Bort zatrzymał wozy przed największym budynkiem na głównym placu, którym okazała się być karczma “Cichy Kot”, z którą pod względem wielkości mógł konkurować jedynie dołączony do gospody sklep wielobranżowy. Ulf, Olf i Glunda zaczęli rozkulbaczać konie i wprowadzać je do stajni przy “Kocie” a krasnolud podszedł do was z uśmiechem, ale i zmęczeniem wypisanym na twarzy.
- Jesteśmy na miejscu. Mam trochę spraw do załatwienia w mieście, muszę też odwiedzić kilku znajomych, ale wy macie wolne do wieczora. Ty również. - Spojrzał na Eshu. - Wieczorną, wspólną kolację i napitek stawiam ja, tak samo płacę za pokoje, więc jeśli zdecydujecie się pójść od razu do gospody, to pytajcie o Delmę, a przy wynajmie powołajcie się na mnie. Potem ureguluję z nią wszystko.

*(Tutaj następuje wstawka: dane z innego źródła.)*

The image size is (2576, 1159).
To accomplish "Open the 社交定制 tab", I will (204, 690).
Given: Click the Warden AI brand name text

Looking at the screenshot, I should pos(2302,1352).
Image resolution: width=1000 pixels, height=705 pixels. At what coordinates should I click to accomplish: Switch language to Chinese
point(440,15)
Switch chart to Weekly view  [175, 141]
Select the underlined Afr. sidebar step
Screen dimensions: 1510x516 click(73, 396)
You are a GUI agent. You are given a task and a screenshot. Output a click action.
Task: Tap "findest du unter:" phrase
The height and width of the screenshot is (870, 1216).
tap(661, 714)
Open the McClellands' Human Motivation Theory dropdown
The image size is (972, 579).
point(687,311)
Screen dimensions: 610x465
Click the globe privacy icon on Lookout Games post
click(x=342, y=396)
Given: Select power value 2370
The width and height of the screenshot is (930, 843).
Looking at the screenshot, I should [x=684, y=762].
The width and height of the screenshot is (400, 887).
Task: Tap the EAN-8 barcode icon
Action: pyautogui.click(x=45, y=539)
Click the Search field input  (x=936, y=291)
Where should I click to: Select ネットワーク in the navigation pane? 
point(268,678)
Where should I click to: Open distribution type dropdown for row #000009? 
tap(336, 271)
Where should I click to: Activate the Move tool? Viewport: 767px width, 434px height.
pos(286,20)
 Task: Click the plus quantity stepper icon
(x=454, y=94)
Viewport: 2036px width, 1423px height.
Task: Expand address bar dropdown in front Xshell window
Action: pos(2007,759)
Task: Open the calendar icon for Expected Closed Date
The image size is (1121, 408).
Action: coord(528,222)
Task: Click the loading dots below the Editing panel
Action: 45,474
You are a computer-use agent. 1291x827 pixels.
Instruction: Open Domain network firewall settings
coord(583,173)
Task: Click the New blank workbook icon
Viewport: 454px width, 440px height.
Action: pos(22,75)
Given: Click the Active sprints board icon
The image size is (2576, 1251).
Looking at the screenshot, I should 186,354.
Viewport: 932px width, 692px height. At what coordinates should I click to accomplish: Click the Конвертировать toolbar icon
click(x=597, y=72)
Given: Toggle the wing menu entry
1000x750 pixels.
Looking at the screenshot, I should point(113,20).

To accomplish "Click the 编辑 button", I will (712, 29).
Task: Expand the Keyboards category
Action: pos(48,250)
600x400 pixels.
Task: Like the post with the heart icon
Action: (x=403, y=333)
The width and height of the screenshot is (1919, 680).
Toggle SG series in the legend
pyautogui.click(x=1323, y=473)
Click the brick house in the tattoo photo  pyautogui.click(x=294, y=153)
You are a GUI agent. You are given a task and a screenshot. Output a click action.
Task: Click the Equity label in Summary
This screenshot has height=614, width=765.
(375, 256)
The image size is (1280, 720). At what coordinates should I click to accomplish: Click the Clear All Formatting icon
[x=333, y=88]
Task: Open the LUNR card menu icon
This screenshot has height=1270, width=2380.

Gospoda jest połączona ze sklepem, więc jeżeli musicie uzupełnić jakieś zapasy, warto się tam rozejrzeć. Możecie też pokręcić się po miasteczku, na pewno się tu nie zgubicie, tylko nie pakujcie się w żadne kłopoty, bo tutejszy szeryf bardzo nie lubi rozrabiaków. - Krasnolud zaśmiał się i ruszył w jedną z bocznych uliczek. - Do zobaczenia wieczorem! - Pomachał wam na odchodne.


Rozejrzeliście się. Ulf i Olf od razu weszli do “Cichego Kota”, rozmawiając o czymś i śmiejąc się głośno, Glunda została w stajni z końmi, mając stamtąd jednocześnie oko na wozy, Tamli ruszyła w przeciwną stronę co Bort i zniknęła po chwili za rogiem pobielonego wapnem budynku a z wozu Kuchcika dochodziło głośne chrapanie, co oznaczało, że niziołek postanowił uciąć sobie drzemkę. Do wieczora było jeszcze kilka godzin, które trzeba było sobie jakoś zagospodarować.